-- Text excerpt --
........
On Oct. 25, 20-year-old Luke Zech, of Monticello, was debating on whether to go to class or hunt. Luke is currently a film major at Georgia College in Milledgeville.
Luke did what many deer hunters would have done with the rut quickly approaching; he decided to hit the Jasper County woods.
Deer hunting for Luke is a little bit different than hunting for the rest of us.
On Jan. 1, 2016, Luke fell more than 15 feet out of a tree, breaking his back and paralyzing himself from the waist down. That type of life-changing injury might keep some people from doing what they love, but not Luke.
“I’m not going to stop hunting,” said Luke. “I’m not going to stop doing what I love just because I’m sitting down instead of standing up.”
Luke was given permission by one of his friends, Kevin, to hunt his land, more specifically a certain buck on the land. This mature buck had eluded hunters for more than three years.
“Kevin told everyone he knew that he didn’t want anyone shooting it besides him,” Luke said. “Then he pulled me aside and told me that if I saw it, I could shoot it.”
........
[Interface element records]
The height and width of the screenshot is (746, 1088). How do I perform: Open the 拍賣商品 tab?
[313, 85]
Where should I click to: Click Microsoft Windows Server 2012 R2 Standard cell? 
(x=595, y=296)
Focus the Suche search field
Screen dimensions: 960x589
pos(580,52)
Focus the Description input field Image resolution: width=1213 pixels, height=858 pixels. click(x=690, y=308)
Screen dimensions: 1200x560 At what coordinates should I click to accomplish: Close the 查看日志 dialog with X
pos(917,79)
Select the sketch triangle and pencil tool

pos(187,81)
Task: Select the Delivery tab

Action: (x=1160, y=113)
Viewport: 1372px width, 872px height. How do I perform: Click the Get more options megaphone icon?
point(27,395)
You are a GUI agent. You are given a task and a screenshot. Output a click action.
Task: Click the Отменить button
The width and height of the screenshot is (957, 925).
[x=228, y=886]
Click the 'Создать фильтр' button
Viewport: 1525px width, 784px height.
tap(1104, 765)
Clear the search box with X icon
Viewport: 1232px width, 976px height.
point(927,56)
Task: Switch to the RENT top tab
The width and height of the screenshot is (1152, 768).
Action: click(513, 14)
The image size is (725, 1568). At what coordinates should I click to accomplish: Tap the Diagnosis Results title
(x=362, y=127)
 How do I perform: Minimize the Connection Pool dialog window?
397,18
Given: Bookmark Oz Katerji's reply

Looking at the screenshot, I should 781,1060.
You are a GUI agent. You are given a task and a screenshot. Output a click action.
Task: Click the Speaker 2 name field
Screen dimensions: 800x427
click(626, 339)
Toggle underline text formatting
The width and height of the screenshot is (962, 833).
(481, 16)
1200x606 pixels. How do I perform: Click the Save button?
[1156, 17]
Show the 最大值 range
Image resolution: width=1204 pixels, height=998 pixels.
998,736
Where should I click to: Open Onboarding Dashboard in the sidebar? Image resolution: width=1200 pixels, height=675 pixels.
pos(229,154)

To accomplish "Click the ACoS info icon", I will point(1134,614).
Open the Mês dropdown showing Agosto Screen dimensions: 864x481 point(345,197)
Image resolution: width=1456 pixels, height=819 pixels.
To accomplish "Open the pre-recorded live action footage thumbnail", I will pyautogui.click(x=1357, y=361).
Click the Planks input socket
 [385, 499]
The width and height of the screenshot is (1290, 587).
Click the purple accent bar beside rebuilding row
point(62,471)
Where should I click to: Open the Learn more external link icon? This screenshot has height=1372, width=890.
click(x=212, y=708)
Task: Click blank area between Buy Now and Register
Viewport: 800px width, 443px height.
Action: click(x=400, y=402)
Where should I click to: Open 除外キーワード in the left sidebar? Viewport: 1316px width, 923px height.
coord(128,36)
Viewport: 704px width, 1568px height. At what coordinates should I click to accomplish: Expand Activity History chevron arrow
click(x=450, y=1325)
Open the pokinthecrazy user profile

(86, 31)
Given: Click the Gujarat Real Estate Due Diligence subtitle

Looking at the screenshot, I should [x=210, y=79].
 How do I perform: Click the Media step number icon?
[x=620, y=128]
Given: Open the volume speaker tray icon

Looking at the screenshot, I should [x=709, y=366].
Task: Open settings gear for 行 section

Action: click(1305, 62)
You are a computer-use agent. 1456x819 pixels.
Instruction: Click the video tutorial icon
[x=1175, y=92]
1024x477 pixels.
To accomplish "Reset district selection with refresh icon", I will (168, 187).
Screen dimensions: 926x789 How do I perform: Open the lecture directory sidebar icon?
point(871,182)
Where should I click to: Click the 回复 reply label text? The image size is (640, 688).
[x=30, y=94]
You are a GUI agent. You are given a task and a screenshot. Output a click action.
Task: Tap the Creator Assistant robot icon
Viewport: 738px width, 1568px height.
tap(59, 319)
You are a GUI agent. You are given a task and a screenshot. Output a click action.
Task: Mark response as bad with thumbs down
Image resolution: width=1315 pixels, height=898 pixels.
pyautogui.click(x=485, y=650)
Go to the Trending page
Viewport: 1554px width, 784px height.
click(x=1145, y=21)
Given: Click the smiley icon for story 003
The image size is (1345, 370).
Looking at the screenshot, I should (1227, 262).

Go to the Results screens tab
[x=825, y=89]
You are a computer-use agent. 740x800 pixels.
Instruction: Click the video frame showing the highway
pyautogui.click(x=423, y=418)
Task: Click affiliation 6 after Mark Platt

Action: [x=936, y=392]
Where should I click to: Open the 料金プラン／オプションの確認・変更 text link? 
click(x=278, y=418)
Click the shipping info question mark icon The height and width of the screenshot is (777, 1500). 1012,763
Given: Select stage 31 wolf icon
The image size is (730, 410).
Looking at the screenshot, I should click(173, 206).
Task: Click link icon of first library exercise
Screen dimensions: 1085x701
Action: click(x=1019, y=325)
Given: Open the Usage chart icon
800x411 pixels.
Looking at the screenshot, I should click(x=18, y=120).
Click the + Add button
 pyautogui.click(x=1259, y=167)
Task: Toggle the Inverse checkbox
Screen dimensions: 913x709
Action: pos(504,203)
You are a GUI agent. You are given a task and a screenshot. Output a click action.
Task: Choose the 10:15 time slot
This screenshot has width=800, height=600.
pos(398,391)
........
-- Set task 1 --
List every town or county named in the deer hunting story.
-- Set task 2 --
Answer these questions from the deer hunting story:
(a) How old was Luke Zech on Oct. 25?
(b) How far did Luke fall out of the tree?
(c) For how long had the mature buck eluded hunters?
-- Set task 3 --
Shorten the paragraph of the deer hunting story that begins "On Jan. 1, 2016, Luke fell" into one sentence that keeps its main facts.

-- Result 1 --
Monticello
Milledgeville
Jasper County

-- Result 2 --
(a) 20 years old.
(b) More than 15 feet.
(c) More than three years.

-- Result 3 --
On Jan. 1, 2016, Luke fell more than 15 feet from a tree, breaking his back and becoming paralyzed from the waist down, but the injury did not stop him from doing what he loves.